5. Il résulte de tout ce qui précède que M. et Mme A sont fondés à demander l'annulation de la décision du président de la commission de recours amiable de la caisse d'allocations familiales de Lot-et-Garonne en date du 14 février 2023.

DÉCIDE :

Article 1er : La décision du président de la commission de recours amiable de la caisse d'allocations familiales de Lot-et-Garonne en date du 14 février 2023 est annulée.

Article 2 : Le présent jugement sera notifié à Mme C A et M. B A et à la ministre du travail, de la santé et des solidarités. Copie en sera adressée à la caisse d'allocations familiales de Lot-et-Garonne.
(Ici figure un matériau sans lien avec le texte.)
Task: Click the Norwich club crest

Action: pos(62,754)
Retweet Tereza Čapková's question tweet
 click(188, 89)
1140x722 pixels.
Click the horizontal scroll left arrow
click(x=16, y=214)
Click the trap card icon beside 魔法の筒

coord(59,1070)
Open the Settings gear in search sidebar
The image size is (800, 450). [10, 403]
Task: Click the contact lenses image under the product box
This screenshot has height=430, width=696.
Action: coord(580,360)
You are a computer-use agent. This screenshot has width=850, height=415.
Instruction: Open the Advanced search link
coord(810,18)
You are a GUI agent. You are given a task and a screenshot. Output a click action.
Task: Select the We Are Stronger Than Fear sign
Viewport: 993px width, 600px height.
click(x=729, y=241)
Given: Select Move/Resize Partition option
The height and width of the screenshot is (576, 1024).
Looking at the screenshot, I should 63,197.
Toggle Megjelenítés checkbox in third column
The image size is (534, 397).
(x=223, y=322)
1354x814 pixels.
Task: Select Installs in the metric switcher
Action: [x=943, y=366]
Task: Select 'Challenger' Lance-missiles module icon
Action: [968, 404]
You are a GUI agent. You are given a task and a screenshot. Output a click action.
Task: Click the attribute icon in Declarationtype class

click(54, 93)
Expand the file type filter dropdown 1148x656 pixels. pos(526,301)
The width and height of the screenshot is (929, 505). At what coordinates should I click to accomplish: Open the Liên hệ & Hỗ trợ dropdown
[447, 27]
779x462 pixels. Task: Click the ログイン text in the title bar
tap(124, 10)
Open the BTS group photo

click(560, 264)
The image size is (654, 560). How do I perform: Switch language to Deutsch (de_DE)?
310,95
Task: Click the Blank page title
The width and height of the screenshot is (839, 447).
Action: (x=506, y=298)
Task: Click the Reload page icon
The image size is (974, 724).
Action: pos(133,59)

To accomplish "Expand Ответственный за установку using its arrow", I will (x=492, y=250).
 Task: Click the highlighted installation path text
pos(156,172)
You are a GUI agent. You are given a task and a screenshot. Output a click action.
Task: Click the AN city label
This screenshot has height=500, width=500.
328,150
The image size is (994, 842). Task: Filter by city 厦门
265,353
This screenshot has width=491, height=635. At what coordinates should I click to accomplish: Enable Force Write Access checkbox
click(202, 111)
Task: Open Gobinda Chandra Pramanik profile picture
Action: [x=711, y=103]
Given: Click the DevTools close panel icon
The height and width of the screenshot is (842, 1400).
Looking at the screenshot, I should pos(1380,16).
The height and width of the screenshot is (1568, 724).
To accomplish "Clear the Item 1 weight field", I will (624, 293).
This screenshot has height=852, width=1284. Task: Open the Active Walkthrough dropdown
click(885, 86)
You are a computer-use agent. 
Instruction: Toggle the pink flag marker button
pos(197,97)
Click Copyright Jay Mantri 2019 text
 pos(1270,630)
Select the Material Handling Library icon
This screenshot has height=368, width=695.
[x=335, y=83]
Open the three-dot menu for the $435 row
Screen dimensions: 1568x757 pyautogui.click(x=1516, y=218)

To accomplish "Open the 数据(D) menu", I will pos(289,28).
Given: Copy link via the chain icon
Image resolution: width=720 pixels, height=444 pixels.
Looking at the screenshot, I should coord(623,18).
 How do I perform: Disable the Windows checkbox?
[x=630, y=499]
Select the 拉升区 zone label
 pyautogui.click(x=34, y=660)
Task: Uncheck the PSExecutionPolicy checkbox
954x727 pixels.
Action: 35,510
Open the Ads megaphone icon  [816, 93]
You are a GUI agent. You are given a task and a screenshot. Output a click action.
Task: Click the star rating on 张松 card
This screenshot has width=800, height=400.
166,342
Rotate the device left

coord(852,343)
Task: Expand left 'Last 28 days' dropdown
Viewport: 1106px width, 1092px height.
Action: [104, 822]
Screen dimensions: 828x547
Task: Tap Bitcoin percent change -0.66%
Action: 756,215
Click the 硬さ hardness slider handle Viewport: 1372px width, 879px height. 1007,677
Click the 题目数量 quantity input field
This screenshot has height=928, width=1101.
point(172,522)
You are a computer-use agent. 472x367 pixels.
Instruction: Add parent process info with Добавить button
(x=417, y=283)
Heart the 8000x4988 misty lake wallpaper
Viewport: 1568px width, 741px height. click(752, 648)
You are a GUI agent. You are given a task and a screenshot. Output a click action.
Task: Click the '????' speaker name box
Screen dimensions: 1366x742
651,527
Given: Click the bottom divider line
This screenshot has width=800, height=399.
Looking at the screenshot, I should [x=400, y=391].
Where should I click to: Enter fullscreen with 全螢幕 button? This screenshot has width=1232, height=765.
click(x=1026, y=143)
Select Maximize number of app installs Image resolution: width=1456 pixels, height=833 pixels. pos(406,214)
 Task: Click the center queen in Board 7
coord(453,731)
Rendu public par mise à disposition au greffe le 31 juillet 2024.

Le magistrat désigné,

G. NAUD

La greffière,

C. AHIN

La République mande et ordonne à la ministre du travail, de la santé et des solidarités en ce qui la concerne ou à tous commissaires de justice à ce requis en ce qui concerne les voies de droit commun contre les parties privées, de pourvoir à l'exécution de la présente décision.